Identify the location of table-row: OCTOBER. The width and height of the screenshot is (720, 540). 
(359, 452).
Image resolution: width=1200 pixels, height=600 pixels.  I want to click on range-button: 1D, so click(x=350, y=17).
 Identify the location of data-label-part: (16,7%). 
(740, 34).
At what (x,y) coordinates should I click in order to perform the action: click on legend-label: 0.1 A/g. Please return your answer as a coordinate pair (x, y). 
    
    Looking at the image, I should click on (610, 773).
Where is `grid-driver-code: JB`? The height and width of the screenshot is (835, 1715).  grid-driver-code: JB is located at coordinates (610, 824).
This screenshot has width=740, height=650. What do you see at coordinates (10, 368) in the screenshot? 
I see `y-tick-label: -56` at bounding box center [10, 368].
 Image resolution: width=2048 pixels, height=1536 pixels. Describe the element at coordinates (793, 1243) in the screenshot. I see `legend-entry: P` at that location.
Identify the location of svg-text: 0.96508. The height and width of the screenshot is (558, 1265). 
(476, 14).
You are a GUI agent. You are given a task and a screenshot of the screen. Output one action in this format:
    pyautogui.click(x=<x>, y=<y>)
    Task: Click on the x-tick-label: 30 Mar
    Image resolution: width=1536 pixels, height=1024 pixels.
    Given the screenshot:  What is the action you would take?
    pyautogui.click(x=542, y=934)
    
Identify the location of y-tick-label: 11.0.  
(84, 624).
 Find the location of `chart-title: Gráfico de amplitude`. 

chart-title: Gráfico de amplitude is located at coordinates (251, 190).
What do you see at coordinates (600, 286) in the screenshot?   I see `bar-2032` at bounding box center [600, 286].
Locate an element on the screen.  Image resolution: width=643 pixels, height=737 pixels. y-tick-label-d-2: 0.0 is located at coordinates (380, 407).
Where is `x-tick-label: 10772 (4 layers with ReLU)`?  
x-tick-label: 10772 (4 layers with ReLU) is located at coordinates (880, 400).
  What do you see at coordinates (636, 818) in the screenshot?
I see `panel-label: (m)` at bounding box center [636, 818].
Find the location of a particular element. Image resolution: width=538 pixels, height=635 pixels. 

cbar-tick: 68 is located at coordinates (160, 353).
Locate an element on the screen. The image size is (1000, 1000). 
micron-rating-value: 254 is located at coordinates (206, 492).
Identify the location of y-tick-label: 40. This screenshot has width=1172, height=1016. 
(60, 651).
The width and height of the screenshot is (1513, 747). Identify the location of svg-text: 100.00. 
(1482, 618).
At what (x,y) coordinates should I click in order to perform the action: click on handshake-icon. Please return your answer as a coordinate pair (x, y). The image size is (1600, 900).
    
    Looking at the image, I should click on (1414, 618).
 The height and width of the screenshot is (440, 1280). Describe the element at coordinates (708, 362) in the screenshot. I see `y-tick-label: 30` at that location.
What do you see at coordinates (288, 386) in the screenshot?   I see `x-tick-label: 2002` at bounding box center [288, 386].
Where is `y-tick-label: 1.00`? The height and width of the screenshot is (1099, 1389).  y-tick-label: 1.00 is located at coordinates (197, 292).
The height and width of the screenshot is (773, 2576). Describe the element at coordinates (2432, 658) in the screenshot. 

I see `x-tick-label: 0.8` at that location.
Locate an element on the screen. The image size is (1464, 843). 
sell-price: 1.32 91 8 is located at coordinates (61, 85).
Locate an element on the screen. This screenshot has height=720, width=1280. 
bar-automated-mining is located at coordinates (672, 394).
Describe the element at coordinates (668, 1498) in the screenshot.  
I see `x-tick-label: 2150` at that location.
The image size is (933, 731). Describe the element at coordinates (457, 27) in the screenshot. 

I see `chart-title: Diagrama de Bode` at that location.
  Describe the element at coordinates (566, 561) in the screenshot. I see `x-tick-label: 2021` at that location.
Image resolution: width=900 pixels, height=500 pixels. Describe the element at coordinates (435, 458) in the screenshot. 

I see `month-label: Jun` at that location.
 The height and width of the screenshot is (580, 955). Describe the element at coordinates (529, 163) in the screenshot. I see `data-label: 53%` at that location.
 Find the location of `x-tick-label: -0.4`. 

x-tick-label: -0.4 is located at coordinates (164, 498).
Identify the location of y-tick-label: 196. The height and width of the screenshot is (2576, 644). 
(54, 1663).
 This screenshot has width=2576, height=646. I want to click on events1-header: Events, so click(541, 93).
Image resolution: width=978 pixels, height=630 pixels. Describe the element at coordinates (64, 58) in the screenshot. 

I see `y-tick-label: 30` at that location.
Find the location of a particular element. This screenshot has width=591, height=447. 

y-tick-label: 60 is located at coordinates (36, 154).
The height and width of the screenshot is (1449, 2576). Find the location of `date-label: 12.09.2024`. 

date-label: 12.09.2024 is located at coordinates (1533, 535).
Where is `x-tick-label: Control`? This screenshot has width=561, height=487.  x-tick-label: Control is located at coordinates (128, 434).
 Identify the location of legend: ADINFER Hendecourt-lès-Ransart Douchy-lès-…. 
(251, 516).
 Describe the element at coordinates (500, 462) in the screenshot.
______________________________
- PROBLEM REQUIREMENTS: Render every line of the records above as a JSON list of strings, one string per line, and leave out the blank lines.

- EXERCISE SOLUTION:
[
  "Identify the location of table-row: OCTOBER. The width and height of the screenshot is (720, 540). ",
  "(359, 452).",
  "Image resolution: width=1200 pixels, height=600 pixels.  I want to click on range-button: 1D, so click(x=350, y=17).",
  " Identify the location of data-label-part: (16,7%). ",
  "(740, 34).",
  "At what (x,y) coordinates should I click in order to perform the action: click on legend-label: 0.1 A/g. Please return your answer as a coordinate pair (x, y). ",
  "    Looking at the image, I should click on (610, 773).",
  "Where is `grid-driver-code: JB`? The height and width of the screenshot is (835, 1715).  grid-driver-code: JB is located at coordinates (610, 824).",
  "This screenshot has width=740, height=650. What do you see at coordinates (10, 368) in the screenshot? ",
  "I see `y-tick-label: -56` at bounding box center [10, 368].",
  " Image resolution: width=2048 pixels, height=1536 pixels. Describe the element at coordinates (793, 1243) in the screenshot. I see `legend-entry: P` at that location.",
  "Identify the location of svg-text: 0.96508. The height and width of the screenshot is (558, 1265). ",
  "(476, 14).",
  "You are a GUI agent. You are given a task and a screenshot of the screen. Output one action in this format:",
  "    pyautogui.click(x=<x>, y=<y>)",
  "    Task: Click on the x-tick-label: 30 Mar",
  "    Image resolution: width=1536 pixels, height=1024 pixels.",
  "    Given the screenshot:  What is the action you would take?",
  "    pyautogui.click(x=542, y=934)",
  "Identify the location of y-tick-label: 11.0.  ",
  "(84, 624).",
  " Find the location of `chart-title: Gráfico de amplitude`. ",
  "chart-title: Gráfico de amplitude is located at coordinates (251, 190).",
  "What do you see at coordinates (600, 286) in the screenshot?   I see `bar-2032` at bounding box center [600, 286].",
  "Locate an element on the screen.  Image resolution: width=643 pixels, height=737 pixels. y-tick-label-d-2: 0.0 is located at coordinates (380, 407).",
  "Where is `x-tick-label: 10772 (4 layers with ReLU)`?  ",
  "x-tick-label: 10772 (4 layers with ReLU) is located at coordinates (880, 400).",
  "  What do you see at coordinates (636, 818) in the screenshot?",
  "I see `panel-label: (m)` at bounding box center [636, 818].",
  "Find the location of a particular element. Image resolution: width=538 pixels, height=635 pixels. ",
  "cbar-tick: 68 is located at coordinates (160, 353).",
  "Locate an element on the screen. The image size is (1000, 1000). ",
  "micron-rating-value: 254 is located at coordinates (206, 492).",
  "Identify the location of y-tick-label: 40. This screenshot has width=1172, height=1016. ",
  "(60, 651).",
  "The width and height of the screenshot is (1513, 747). Identify the location of svg-text: 100.00. ",
  "(1482, 618).",
  "At what (x,y) coordinates should I click in order to perform the action: click on handshake-icon. Please return your answer as a coordinate pair (x, y). The image size is (1600, 900).",
  "    Looking at the image, I should click on (1414, 618).",
  " The height and width of the screenshot is (440, 1280). Describe the element at coordinates (708, 362) in the screenshot. I see `y-tick-label: 30` at that location.",
  "What do you see at coordinates (288, 386) in the screenshot?   I see `x-tick-label: 2002` at bounding box center [288, 386].",
  "Where is `y-tick-label: 1.00`? The height and width of the screenshot is (1099, 1389).  y-tick-label: 1.00 is located at coordinates (197, 292).",
  "The height and width of the screenshot is (773, 2576). Describe the element at coordinates (2432, 658) in the screenshot. ",
  "I see `x-tick-label: 0.8` at that location.",
  "Locate an element on the screen. The image size is (1464, 843). ",
  "sell-price: 1.32 91 8 is located at coordinates (61, 85).",
  "Locate an element on the screen. This screenshot has height=720, width=1280. ",
  "bar-automated-mining is located at coordinates (672, 394).",
  "Describe the element at coordinates (668, 1498) in the screenshot.  ",
  "I see `x-tick-label: 2150` at that location.",
  "The image size is (933, 731). Describe the element at coordinates (457, 27) in the screenshot. ",
  "I see `chart-title: Diagrama de Bode` at that location.",
  "  Describe the element at coordinates (566, 561) in the screenshot. I see `x-tick-label: 2021` at that location.",
  "Image resolution: width=900 pixels, height=500 pixels. Describe the element at coordinates (435, 458) in the screenshot. ",
  "I see `month-label: Jun` at that location.",
  " The height and width of the screenshot is (580, 955). Describe the element at coordinates (529, 163) in the screenshot. I see `data-label: 53%` at that location.",
  " Find the location of `x-tick-label: -0.4`. ",
  "x-tick-label: -0.4 is located at coordinates (164, 498).",
  "Identify the location of y-tick-label: 196. The height and width of the screenshot is (2576, 644). ",
  "(54, 1663).",
  " This screenshot has width=2576, height=646. I want to click on events1-header: Events, so click(541, 93).",
  "Image resolution: width=978 pixels, height=630 pixels. Describe the element at coordinates (64, 58) in the screenshot. ",
  "I see `y-tick-label: 30` at that location.",
  "Find the location of a particular element. This screenshot has width=591, height=447. ",
  "y-tick-label: 60 is located at coordinates (36, 154).",
  "The height and width of the screenshot is (1449, 2576). Find the location of `date-label: 12.09.2024`. ",
  "date-label: 12.09.2024 is located at coordinates (1533, 535).",
  "Where is `x-tick-label: Control`? This screenshot has width=561, height=487.  x-tick-label: Control is located at coordinates (128, 434).",
  " Identify the location of legend: ADINFER Hendecourt-lès-Ransart Douchy-lès-…. ",
  "(251, 516).",
  " Describe the element at coordinates (500, 462) in the screenshot."
]